Stored data:

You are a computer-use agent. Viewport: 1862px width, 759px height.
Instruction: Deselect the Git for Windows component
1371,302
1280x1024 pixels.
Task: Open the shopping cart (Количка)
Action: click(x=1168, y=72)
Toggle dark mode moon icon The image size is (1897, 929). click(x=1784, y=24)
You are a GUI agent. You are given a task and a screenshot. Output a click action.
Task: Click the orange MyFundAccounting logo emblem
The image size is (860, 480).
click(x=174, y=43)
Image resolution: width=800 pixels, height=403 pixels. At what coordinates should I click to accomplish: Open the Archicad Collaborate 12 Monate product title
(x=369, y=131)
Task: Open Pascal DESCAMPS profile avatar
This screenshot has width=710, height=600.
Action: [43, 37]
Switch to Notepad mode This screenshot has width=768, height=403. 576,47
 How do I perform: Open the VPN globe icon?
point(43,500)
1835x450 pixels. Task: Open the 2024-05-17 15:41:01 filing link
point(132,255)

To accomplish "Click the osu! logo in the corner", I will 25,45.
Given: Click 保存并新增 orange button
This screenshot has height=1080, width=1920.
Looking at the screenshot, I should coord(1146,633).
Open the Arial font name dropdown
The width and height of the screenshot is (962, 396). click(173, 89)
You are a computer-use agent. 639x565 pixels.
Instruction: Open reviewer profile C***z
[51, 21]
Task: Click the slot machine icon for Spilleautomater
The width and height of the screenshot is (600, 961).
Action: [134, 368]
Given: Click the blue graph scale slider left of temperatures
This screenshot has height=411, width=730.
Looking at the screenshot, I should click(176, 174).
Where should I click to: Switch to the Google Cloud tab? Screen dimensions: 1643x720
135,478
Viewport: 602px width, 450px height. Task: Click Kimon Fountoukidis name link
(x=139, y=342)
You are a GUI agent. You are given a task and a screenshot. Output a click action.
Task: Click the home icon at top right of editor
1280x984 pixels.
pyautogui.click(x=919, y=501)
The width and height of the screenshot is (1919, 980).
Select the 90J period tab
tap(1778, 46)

EXERCISE ->
Set down each entry from above once more, exactly as written.

SOLUTION TO THIS TASK ->
You are a computer-use agent. Viewport: 1862px width, 759px height.
Instruction: Deselect the Git for Windows component
1371,302
1280x1024 pixels.
Task: Open the shopping cart (Количка)
Action: click(x=1168, y=72)
Toggle dark mode moon icon The image size is (1897, 929). click(x=1784, y=24)
You are a GUI agent. You are given a task and a screenshot. Output a click action.
Task: Click the orange MyFundAccounting logo emblem
The image size is (860, 480).
click(x=174, y=43)
Image resolution: width=800 pixels, height=403 pixels. At what coordinates should I click to accomplish: Open the Archicad Collaborate 12 Monate product title
(x=369, y=131)
Task: Open Pascal DESCAMPS profile avatar
This screenshot has width=710, height=600.
Action: [43, 37]
Switch to Notepad mode This screenshot has width=768, height=403. 576,47
 How do I perform: Open the VPN globe icon?
point(43,500)
1835x450 pixels. Task: Open the 2024-05-17 15:41:01 filing link
point(132,255)

To accomplish "Click the osu! logo in the corner", I will 25,45.
Given: Click 保存并新增 orange button
This screenshot has height=1080, width=1920.
Looking at the screenshot, I should coord(1146,633).
Open the Arial font name dropdown
The width and height of the screenshot is (962, 396). click(173, 89)
You are a computer-use agent. 639x565 pixels.
Instruction: Open reviewer profile C***z
[51, 21]
Task: Click the slot machine icon for Spilleautomater
The width and height of the screenshot is (600, 961).
Action: [134, 368]
Given: Click the blue graph scale slider left of temperatures
This screenshot has height=411, width=730.
Looking at the screenshot, I should click(176, 174).
Where should I click to: Switch to the Google Cloud tab? Screen dimensions: 1643x720
135,478
Viewport: 602px width, 450px height. Task: Click Kimon Fountoukidis name link
(x=139, y=342)
You are a GUI agent. You are given a task and a screenshot. Output a click action.
Task: Click the home icon at top right of editor
1280x984 pixels.
pyautogui.click(x=919, y=501)
The width and height of the screenshot is (1919, 980).
Select the 90J period tab
tap(1778, 46)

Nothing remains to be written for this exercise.